**Problem statement**
Write down exactly the lines from the one with "Instruction: Toggle the" to the end of the data, first and last included, and no others.

(Records from a dataset)
=== Section Start ===

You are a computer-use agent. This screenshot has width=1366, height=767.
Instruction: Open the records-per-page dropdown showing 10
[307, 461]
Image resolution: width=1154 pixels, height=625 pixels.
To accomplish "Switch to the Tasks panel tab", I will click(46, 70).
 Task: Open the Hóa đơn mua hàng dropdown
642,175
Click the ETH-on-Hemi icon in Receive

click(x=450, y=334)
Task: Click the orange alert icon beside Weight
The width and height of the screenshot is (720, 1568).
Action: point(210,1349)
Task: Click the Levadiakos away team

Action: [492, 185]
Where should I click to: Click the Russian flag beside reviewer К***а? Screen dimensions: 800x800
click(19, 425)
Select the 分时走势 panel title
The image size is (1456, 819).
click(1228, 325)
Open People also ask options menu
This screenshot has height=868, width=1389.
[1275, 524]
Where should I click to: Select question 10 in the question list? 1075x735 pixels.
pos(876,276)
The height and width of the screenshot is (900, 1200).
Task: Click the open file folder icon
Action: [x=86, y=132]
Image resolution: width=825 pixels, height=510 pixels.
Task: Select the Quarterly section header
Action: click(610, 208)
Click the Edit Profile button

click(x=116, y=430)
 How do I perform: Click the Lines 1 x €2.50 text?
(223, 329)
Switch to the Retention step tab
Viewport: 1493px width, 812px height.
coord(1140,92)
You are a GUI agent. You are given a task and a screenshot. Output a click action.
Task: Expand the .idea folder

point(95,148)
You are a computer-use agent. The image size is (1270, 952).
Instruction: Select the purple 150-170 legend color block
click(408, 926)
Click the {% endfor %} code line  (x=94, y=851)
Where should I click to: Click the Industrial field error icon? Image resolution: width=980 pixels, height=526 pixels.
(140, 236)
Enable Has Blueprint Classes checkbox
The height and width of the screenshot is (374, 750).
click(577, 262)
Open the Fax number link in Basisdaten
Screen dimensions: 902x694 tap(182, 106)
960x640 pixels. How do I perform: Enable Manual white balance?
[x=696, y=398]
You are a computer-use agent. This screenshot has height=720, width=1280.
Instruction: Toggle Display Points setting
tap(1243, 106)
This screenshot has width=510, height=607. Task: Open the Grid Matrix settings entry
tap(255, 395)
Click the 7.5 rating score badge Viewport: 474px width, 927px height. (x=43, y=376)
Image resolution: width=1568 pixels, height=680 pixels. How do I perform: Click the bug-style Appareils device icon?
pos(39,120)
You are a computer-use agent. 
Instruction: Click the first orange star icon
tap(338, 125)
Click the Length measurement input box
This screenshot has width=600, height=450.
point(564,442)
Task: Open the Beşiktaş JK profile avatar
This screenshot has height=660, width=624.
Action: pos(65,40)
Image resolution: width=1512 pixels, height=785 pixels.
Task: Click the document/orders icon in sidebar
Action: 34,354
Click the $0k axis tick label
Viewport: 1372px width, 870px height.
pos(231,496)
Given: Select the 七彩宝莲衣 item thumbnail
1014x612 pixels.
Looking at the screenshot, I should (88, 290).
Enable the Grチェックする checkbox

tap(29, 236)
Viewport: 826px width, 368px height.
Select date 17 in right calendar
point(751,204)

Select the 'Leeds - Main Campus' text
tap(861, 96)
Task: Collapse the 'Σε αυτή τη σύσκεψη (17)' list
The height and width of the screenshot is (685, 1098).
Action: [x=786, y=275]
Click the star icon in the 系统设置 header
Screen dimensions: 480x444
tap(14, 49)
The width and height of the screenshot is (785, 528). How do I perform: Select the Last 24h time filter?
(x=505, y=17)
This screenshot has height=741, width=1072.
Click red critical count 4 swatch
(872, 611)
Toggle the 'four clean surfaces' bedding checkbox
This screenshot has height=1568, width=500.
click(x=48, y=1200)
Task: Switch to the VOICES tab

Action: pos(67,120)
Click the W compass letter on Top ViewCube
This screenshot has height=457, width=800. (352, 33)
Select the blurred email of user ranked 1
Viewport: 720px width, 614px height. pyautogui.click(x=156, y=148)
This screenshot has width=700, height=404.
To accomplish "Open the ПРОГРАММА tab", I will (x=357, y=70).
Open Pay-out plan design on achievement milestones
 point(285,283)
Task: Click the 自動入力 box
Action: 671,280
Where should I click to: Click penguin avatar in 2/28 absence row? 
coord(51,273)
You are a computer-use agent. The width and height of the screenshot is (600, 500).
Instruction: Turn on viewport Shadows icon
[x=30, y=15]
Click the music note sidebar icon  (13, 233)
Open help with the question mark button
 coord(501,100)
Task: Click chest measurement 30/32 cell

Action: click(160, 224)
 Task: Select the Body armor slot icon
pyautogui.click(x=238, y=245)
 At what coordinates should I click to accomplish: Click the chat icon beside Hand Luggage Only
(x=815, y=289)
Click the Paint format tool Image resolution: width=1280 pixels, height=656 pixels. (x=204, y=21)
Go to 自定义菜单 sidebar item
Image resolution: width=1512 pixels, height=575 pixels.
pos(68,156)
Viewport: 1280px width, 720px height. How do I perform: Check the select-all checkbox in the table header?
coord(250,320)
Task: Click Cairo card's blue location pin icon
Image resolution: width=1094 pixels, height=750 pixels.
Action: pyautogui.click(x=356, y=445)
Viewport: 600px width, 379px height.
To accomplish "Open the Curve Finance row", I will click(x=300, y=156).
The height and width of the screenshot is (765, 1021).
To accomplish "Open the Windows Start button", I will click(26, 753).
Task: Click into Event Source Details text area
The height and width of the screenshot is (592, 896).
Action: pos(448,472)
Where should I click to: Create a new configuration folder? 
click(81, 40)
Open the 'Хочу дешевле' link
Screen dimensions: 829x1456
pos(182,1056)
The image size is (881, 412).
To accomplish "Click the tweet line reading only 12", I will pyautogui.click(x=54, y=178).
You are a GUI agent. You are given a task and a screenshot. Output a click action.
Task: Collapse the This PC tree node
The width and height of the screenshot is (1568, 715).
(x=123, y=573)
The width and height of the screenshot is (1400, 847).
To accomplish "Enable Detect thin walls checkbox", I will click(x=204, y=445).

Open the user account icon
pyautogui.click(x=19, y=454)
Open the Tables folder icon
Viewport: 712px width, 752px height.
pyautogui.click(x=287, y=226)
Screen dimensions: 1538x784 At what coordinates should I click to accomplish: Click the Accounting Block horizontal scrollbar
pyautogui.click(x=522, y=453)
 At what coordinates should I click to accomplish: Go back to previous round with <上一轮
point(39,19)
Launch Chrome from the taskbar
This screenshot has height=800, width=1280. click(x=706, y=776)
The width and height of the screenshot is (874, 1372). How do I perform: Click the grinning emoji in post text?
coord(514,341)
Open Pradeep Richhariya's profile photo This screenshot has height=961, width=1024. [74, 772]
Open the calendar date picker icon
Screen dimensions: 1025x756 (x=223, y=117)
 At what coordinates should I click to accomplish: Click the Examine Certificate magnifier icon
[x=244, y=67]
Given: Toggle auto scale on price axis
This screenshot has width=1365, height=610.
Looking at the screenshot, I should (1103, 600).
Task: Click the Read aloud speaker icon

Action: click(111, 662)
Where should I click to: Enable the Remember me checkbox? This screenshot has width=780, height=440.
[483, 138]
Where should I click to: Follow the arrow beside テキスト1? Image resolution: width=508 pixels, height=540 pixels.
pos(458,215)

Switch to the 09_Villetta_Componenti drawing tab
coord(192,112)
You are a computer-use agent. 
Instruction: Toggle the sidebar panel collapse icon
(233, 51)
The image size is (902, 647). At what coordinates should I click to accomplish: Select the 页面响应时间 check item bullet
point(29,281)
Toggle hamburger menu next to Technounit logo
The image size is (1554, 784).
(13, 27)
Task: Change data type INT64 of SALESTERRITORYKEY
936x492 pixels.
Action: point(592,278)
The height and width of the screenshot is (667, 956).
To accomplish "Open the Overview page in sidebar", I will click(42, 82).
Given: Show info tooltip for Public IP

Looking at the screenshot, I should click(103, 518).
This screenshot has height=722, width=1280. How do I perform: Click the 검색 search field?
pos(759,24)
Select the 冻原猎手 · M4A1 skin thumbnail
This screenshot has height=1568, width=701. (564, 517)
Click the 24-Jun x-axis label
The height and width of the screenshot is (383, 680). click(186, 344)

=== Section End ===

**Written response**
Instruction: Toggle the sidebar panel collapse icon
(233, 51)
The image size is (902, 647). At what coordinates should I click to accomplish: Select the 页面响应时间 check item bullet
point(29,281)
Toggle hamburger menu next to Technounit logo
The image size is (1554, 784).
(13, 27)
Task: Change data type INT64 of SALESTERRITORYKEY
936x492 pixels.
Action: point(592,278)
The height and width of the screenshot is (667, 956).
To accomplish "Open the Overview page in sidebar", I will click(42, 82).
Given: Show info tooltip for Public IP

Looking at the screenshot, I should click(103, 518).
This screenshot has height=722, width=1280. How do I perform: Click the 검색 search field?
pos(759,24)
Select the 冻原猎手 · M4A1 skin thumbnail
This screenshot has height=1568, width=701. (564, 517)
Click the 24-Jun x-axis label
The height and width of the screenshot is (383, 680). click(186, 344)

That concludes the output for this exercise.